Tuesday, 17 December 2019

2:45 pm

Photo of Leo VaradkarLeo Varadkar (Taoiseach, Department of An Taoiseach; Dublin West, Fine Gael) | Oireachtas source

I do not have those figures in front of me now, but I remember reading them in the past. I accept we have a high gap between high pay and low pay. The reason we have that is that we have a very large number of very high-paid people, particularly in the multinational sector. We have high pay in Ireland. It is not that we have low pay relative to other countries. It is that we have many people in very high-paid jobs, particularly in the multinational sector, which brings up the average.

I believe our national minimum wage is the sixth or seventh highest in the world, even adjusted for purchasing power capacity. If the pay of our public servants, teachers and civil servants is compared with other western countries, it is higher than the average. The same applies in the private sector. It is not that Ireland has low pay relative to other countries when one compares job with job.
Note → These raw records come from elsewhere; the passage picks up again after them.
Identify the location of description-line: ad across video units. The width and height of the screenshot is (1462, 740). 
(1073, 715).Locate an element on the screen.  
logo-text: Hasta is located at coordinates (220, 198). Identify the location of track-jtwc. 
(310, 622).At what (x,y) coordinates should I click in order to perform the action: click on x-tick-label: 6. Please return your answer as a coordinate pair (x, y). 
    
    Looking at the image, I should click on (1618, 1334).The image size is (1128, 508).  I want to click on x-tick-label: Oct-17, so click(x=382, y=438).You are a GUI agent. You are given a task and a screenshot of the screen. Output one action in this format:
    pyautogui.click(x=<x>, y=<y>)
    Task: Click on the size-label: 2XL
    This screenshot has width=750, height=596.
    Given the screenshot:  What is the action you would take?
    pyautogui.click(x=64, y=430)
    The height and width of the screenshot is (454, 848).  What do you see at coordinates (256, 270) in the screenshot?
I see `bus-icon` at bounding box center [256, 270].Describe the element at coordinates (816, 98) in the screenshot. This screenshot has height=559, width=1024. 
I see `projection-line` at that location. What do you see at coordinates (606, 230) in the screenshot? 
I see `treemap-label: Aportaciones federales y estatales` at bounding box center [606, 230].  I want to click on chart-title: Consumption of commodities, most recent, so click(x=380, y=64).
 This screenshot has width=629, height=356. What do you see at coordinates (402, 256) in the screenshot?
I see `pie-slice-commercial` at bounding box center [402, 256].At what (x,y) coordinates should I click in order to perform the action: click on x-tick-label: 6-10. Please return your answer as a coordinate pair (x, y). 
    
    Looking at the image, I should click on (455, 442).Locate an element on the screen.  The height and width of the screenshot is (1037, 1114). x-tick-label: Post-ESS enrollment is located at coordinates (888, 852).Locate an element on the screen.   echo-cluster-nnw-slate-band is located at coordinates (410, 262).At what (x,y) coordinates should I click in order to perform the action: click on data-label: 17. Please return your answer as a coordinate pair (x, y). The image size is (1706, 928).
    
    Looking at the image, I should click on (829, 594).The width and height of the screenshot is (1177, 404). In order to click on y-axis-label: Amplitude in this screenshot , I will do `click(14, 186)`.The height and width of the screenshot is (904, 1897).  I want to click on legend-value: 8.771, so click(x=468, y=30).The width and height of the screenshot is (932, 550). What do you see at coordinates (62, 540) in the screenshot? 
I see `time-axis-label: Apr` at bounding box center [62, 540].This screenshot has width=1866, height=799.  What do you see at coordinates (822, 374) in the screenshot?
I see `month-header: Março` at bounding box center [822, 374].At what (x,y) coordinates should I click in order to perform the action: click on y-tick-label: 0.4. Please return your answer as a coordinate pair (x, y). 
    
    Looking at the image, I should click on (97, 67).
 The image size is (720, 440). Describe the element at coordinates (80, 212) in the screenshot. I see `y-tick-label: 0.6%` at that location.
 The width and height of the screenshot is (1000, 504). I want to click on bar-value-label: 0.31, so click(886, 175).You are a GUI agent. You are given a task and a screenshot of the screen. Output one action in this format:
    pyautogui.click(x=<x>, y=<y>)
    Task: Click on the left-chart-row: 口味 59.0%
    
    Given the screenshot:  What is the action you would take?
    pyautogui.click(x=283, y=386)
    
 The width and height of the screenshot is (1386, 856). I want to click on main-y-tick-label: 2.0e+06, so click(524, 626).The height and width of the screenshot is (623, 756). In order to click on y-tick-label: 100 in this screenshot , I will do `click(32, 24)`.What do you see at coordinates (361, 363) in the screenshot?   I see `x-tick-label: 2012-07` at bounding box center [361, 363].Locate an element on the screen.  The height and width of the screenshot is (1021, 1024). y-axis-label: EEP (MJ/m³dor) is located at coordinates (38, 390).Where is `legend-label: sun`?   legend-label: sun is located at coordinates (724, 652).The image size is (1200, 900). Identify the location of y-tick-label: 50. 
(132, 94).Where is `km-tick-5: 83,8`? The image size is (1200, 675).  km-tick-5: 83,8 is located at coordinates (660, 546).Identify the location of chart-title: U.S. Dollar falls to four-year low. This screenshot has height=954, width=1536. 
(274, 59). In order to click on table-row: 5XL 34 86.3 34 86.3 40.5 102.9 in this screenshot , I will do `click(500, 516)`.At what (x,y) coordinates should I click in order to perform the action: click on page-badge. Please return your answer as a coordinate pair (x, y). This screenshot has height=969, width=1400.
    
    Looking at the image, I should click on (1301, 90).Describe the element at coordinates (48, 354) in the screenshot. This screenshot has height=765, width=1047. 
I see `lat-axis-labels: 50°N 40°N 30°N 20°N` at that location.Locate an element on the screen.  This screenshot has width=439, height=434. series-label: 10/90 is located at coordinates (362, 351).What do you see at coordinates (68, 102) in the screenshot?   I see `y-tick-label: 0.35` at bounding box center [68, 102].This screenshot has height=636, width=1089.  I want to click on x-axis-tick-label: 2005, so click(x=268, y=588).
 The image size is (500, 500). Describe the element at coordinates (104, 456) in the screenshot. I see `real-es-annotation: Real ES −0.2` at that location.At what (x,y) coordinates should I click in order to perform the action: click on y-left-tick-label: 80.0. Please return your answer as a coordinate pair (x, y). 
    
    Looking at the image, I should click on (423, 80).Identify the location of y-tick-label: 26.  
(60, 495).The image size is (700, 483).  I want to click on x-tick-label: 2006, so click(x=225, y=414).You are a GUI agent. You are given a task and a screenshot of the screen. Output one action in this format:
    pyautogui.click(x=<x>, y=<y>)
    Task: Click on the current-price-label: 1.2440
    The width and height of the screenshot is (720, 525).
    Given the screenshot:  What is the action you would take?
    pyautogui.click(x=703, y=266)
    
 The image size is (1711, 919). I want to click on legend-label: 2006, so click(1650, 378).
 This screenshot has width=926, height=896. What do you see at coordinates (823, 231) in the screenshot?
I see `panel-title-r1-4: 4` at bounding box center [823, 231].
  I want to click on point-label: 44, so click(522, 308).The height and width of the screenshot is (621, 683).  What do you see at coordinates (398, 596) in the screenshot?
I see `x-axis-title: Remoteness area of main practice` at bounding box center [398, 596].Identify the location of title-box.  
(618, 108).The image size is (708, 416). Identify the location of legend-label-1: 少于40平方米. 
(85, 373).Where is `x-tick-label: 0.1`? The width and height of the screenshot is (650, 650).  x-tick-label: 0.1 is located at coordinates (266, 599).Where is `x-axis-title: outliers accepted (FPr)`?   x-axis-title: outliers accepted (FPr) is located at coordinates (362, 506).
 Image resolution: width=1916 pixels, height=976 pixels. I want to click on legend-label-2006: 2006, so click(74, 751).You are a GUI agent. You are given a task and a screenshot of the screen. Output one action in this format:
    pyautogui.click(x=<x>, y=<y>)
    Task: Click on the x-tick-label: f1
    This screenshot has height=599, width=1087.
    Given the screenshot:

It is the very large number of highly paid people, and especially those working in the multinational system, who distort the figures and bring up the average. Interestingly, as we are talking of statistics, Deputy Howlin will acknowledge the statistics produced by the CSO two weeks ago in the survey on income and living conditions. These figures looked at income equality and the income gap and came up with quite a different result. The survey showed that whether one uses the Gini coefficient or the other measure, income inequality is at its second lowest since records began in 2004. They are, perhaps, conflicting statistics in that the CSO says that Ireland has never been more equal, or that at least since 2004 Ireland's income inequality is at its second lowest level.

There are different ways of dealing with the gap Deputy Howlin has referred to. The Deputy has rightly pointed out that one of the ways Ireland distributes wealth is through our tax system and our social welfare system. This has an enormous redistributive effect, more so than other countries, with our relatively high taxes on those who are well paid and relatively low taxes on those who are poorly paid compared with other countries. Our tax and welfare system is the main way we deal with that gap, which after transfers makes us a very equal country relative to others.